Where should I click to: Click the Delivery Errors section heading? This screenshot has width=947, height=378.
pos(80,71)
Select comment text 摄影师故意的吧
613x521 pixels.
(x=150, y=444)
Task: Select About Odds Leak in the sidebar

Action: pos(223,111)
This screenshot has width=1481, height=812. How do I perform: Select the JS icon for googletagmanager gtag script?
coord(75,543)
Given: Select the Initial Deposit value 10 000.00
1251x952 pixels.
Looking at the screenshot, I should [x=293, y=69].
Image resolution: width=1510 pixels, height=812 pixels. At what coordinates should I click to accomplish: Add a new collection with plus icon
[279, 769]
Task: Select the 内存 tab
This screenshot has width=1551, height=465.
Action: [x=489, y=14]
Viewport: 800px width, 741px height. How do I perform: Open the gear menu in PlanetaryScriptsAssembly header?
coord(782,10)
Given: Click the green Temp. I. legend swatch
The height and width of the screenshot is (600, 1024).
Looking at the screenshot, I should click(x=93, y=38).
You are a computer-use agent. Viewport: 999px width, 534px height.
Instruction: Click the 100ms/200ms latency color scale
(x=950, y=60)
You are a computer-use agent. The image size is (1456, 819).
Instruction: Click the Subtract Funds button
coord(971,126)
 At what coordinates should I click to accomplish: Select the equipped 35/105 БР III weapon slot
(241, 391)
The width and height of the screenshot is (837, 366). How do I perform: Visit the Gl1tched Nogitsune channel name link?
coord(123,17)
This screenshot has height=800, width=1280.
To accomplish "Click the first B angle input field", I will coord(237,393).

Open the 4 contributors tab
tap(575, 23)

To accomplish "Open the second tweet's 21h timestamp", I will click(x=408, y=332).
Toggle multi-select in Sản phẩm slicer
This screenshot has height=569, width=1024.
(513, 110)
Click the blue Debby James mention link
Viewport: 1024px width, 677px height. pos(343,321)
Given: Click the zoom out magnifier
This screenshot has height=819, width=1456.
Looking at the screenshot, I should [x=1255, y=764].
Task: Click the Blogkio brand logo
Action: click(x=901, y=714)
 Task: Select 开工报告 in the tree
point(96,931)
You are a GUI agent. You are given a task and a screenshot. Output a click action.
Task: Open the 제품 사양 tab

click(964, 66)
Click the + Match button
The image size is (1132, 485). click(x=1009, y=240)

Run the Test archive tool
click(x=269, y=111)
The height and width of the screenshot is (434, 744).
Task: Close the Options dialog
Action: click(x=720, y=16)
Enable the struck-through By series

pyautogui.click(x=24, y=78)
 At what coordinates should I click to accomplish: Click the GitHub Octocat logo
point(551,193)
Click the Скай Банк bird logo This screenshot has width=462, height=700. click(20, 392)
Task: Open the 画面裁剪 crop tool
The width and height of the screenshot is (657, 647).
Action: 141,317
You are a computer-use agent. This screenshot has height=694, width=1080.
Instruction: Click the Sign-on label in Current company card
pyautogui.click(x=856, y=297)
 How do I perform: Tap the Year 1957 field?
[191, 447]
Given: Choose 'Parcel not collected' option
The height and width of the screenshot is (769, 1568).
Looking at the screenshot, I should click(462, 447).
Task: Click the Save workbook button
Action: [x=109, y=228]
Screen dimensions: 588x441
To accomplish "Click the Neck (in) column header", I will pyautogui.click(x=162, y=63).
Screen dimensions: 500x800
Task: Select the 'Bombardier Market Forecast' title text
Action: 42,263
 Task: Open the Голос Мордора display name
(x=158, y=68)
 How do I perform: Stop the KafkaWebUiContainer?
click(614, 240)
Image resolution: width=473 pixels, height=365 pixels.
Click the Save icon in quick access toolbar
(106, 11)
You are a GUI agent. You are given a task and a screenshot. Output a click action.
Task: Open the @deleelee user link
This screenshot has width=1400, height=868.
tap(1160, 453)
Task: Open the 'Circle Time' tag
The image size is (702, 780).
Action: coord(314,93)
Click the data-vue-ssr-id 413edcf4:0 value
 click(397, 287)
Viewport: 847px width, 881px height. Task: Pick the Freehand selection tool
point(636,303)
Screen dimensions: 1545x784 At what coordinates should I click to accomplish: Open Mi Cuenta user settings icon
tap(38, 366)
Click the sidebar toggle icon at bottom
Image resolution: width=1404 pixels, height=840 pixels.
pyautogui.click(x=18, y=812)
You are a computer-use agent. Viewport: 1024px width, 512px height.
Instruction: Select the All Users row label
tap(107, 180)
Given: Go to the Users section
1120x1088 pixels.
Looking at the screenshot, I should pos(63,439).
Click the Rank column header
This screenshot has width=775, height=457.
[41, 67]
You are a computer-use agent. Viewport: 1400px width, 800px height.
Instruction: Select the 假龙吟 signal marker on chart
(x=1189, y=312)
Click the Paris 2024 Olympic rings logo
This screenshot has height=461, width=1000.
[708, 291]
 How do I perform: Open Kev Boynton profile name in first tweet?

· · · · · · ·

Print the lines of the records above exactly as they appear, from the line with "will click(x=408, y=332)." to the line with "click(964, 66)", including both of those lines.

— TASK SOLUTION —
To accomplish "Open the second tweet's 21h timestamp", I will click(x=408, y=332).
Toggle multi-select in Sản phẩm slicer
This screenshot has height=569, width=1024.
(513, 110)
Click the blue Debby James mention link
Viewport: 1024px width, 677px height. pos(343,321)
Given: Click the zoom out magnifier
This screenshot has height=819, width=1456.
Looking at the screenshot, I should [x=1255, y=764].
Task: Click the Blogkio brand logo
Action: click(x=901, y=714)
 Task: Select 开工报告 in the tree
point(96,931)
You are a GUI agent. You are given a task and a screenshot. Output a click action.
Task: Open the 제품 사양 tab

click(964, 66)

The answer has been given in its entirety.